* [WORK TO BE COMPLETED]
Each line with the word "computer" must appear in the answer, copied from the records.

* [DATA]
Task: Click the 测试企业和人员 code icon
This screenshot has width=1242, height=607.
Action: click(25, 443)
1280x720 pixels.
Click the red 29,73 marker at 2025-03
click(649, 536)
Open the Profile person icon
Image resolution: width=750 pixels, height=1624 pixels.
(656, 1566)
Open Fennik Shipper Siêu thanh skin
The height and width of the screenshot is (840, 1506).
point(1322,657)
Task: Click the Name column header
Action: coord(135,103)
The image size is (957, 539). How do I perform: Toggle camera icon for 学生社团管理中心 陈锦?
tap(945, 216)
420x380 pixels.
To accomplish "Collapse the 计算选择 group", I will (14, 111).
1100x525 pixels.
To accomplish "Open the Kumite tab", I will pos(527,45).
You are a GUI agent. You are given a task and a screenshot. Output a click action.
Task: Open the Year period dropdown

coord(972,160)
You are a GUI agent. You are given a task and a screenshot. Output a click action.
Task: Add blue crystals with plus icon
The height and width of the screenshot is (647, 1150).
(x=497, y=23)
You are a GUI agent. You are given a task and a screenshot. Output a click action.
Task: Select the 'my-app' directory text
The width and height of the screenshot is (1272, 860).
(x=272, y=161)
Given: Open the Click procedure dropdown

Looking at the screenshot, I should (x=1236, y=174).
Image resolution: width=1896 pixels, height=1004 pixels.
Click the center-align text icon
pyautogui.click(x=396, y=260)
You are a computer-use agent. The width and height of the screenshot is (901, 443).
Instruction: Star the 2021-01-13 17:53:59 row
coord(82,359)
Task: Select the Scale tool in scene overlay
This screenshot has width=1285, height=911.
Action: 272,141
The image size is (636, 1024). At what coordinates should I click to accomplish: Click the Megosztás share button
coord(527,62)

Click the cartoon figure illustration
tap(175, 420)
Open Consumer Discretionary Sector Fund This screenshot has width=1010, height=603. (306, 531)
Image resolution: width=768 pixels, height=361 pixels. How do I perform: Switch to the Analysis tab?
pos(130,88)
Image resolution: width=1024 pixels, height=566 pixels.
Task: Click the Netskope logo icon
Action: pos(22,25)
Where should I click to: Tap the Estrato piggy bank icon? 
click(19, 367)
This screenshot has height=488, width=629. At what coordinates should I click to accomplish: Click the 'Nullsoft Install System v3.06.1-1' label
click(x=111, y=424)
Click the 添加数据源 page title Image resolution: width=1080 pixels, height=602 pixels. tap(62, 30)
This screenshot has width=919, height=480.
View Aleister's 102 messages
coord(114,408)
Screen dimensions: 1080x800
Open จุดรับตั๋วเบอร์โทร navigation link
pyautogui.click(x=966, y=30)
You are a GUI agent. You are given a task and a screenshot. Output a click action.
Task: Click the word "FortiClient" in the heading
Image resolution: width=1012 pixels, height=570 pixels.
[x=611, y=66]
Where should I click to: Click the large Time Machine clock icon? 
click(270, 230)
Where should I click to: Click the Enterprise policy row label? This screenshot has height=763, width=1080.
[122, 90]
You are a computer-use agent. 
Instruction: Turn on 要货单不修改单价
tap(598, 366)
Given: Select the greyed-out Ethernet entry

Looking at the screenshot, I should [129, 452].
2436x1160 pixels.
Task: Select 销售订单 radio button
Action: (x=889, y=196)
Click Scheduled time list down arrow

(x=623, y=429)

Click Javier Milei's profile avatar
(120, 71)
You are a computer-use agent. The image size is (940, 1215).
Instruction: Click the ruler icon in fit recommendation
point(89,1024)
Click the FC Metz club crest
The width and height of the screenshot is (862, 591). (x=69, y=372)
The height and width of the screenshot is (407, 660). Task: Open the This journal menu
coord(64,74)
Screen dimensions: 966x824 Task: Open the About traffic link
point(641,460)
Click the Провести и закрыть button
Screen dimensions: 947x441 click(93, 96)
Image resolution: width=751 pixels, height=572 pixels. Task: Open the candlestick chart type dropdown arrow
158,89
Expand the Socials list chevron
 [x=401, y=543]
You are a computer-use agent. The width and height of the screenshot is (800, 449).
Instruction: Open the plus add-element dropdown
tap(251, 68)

* [OUTPUT FOR THIS TASK]
You are a computer-use agent. The width and height of the screenshot is (901, 443).
You are a computer-use agent. 
You are a computer-use agent. The image size is (940, 1215).
You are a computer-use agent. The width and height of the screenshot is (800, 449).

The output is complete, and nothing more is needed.